Ce programme Ambition Corse s’est aussi penché sur la circulation du virus de l’hépatite E, dont le flux répond au modèle « une seule santé » : le virus peut circuler dans l’environnement (rivières, eaux usées…), chez les porcs sauvages et domestiques, dans certains produits alimentaires qui en découlent… « Nous avons particulièrement étudié ces flux en Corse, qui se sont avérés très complexes et avons observé que les pratiques locales de production fermière apparaissent moins à risque que les pratiques de production industrielle du point de vue de la diffusion du virus dans la chaîne alimentaire », résume François Charrier. « L’approche “une seule santé” permet de révéler toute cette complexité, ce que j’appelle un socio-pathosystème. »

Choisir la prévention

Quel que soit le domaine, tous ceux qui confrontent leurs recherches à l’épreuve du terrain et des gestions politiques semblent relever le même écueil : les pouvoirs publics ont tendance à agir en réaction plutôt qu’en prévention. « C’est compliqué de demander aux gouvernements, aux institutions, de financer quelque chose qui n’est pas encore là mais risque d’arriver », constate Christine Citti. « Le Covid a pourtant montré qu’il ne fallait pas attendre d’avoir le feu à la forêt pour réagir, qu’il aurait été bien plus pertinent d’agir en amont. Et moins coûteux, économiquement comme en vies humaines ! » En France en 2020, moins de 1 % des dépenses nationales des Agences régionales de santé étaient affectées à la prévention – principalement sur les addictions. Encore aujourd’hui, l’essentiel des fonds alloués à la recherche et à la gestion des maladies infectieuses émergentes dans le monde est ciblé sur le développement de médicaments, de thérapies ou de vaccins.

> [Données fournies]

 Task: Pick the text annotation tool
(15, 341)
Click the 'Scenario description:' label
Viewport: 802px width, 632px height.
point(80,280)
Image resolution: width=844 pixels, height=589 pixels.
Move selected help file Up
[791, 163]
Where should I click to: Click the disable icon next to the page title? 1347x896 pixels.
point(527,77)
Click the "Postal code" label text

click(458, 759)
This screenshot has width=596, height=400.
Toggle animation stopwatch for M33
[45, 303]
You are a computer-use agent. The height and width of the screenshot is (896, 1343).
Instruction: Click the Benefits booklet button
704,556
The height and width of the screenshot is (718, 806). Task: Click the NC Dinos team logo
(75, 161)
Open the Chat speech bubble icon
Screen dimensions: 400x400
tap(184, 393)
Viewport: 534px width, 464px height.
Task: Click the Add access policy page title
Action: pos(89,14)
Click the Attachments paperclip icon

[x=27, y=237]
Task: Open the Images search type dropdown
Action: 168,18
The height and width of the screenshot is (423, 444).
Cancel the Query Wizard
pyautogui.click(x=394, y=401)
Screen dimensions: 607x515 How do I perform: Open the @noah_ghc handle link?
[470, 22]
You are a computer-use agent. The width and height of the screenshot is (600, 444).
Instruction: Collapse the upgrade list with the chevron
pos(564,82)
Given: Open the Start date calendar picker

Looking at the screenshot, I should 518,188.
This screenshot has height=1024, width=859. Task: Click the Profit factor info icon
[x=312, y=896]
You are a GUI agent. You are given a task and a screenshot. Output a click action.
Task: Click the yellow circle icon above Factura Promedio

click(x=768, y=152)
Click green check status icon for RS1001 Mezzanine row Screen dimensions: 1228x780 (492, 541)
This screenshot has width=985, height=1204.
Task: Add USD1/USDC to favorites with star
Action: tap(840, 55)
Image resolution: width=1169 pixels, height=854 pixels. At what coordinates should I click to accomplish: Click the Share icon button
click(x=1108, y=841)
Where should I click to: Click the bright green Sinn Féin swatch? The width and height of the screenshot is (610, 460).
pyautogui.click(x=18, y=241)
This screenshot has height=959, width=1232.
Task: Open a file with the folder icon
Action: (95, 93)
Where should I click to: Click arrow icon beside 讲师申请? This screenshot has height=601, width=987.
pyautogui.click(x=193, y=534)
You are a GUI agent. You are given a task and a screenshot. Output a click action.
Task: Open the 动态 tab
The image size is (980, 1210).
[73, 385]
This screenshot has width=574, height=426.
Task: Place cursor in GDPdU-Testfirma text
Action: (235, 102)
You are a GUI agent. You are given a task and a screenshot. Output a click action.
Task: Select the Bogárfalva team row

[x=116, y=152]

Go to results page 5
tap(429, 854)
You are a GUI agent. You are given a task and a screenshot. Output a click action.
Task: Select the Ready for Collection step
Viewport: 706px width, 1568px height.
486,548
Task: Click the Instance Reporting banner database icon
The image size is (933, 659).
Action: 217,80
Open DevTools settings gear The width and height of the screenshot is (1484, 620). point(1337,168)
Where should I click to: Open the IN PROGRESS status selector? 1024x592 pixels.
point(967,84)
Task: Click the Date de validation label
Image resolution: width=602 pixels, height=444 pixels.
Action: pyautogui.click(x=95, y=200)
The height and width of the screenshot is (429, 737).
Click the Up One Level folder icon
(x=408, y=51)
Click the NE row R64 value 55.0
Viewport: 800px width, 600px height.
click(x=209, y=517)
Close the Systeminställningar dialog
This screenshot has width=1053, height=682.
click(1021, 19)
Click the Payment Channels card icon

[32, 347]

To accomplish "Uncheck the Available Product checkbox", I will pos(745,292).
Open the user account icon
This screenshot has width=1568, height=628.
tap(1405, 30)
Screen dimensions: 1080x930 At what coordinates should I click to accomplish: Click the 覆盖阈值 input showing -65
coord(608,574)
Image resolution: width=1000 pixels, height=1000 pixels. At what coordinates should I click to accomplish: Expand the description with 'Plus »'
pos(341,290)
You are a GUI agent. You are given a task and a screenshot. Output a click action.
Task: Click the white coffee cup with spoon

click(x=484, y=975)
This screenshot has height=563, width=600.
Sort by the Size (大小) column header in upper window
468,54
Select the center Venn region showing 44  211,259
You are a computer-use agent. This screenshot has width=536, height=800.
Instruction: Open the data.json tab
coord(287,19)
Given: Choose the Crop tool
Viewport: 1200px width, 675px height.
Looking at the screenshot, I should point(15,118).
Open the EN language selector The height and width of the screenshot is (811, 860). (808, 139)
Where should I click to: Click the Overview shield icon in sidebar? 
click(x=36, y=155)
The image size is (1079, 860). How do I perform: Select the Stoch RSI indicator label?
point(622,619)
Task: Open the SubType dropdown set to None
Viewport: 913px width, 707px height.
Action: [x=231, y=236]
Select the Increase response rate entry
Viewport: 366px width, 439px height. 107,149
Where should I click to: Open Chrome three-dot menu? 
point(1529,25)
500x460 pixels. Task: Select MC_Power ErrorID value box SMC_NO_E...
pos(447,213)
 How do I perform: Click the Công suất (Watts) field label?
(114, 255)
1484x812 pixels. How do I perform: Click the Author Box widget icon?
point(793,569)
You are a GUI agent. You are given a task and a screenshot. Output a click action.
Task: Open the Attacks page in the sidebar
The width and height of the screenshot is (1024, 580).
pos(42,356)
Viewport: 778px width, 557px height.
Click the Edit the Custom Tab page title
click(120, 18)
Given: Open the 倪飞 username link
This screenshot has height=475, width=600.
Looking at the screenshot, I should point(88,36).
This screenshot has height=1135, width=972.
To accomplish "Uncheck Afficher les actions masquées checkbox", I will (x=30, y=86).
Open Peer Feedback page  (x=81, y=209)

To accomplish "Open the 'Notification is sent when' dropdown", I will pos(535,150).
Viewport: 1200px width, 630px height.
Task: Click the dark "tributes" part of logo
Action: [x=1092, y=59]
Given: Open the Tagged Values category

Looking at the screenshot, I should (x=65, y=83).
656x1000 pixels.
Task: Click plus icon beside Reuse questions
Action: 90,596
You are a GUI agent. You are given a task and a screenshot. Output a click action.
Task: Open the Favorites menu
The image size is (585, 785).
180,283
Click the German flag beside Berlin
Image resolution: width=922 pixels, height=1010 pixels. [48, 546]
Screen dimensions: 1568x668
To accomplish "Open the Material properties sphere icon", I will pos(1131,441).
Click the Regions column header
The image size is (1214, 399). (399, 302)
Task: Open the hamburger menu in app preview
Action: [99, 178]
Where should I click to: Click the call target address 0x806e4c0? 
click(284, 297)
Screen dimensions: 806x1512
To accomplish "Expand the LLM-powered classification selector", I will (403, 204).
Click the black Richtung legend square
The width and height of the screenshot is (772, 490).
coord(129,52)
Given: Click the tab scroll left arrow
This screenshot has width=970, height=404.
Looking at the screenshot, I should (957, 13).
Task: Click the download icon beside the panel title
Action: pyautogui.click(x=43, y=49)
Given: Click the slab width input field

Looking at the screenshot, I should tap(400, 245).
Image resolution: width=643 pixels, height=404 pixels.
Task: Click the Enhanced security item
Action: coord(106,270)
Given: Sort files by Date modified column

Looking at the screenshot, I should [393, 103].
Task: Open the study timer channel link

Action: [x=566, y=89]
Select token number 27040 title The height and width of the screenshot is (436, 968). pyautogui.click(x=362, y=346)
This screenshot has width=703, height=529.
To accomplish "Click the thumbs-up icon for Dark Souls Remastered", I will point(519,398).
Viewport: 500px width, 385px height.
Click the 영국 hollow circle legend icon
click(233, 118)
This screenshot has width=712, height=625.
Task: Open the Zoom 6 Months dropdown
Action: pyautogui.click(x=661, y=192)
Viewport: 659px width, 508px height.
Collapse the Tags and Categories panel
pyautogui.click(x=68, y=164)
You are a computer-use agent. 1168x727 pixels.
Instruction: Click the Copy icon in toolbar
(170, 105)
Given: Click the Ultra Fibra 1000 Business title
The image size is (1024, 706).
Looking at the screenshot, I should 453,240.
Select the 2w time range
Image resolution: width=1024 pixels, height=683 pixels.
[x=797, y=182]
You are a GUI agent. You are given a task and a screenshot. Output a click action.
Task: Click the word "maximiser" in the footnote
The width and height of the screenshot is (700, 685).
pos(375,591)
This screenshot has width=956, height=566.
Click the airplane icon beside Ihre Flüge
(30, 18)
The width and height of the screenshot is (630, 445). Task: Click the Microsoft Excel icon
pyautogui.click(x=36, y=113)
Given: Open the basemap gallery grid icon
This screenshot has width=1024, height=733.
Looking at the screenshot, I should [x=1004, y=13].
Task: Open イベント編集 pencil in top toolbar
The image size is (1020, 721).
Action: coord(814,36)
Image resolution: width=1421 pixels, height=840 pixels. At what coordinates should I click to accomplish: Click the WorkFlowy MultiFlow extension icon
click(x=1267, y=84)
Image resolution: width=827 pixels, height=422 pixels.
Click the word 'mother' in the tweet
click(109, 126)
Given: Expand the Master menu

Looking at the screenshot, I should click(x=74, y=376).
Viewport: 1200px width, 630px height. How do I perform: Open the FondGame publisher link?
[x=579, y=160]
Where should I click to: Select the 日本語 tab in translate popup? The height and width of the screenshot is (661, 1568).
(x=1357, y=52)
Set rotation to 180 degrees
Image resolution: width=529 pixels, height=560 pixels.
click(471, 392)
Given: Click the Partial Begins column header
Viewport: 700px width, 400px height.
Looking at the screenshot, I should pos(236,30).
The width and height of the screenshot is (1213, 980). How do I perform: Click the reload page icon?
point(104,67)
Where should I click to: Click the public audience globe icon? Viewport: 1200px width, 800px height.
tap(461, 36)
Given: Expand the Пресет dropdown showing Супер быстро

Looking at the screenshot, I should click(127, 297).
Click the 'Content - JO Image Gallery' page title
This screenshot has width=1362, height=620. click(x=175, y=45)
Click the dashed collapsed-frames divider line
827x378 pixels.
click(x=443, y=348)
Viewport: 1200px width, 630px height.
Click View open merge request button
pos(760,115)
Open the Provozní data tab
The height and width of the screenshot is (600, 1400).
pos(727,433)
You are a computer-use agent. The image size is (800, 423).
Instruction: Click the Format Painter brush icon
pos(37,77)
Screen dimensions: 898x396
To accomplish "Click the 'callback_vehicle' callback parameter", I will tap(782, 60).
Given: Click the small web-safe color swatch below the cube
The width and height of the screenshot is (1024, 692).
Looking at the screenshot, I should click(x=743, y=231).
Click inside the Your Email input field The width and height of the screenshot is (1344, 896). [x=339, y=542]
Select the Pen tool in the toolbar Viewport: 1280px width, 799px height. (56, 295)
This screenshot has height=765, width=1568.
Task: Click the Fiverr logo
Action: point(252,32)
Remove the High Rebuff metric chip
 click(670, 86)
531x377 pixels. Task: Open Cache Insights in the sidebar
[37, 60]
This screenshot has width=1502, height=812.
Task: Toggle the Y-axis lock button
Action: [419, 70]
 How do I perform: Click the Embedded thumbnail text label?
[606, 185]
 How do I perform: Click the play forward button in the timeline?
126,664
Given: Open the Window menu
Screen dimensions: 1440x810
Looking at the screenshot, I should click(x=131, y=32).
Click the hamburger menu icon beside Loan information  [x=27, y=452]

> [Exercice] Indiquez, d’après le texte affiché, quelle part des dépenses nationales des Agences régionales de santé était affectée à la prévention en France en 2020.

> [Résultat attendu] Moins de 1 %, principalement sur les addictions.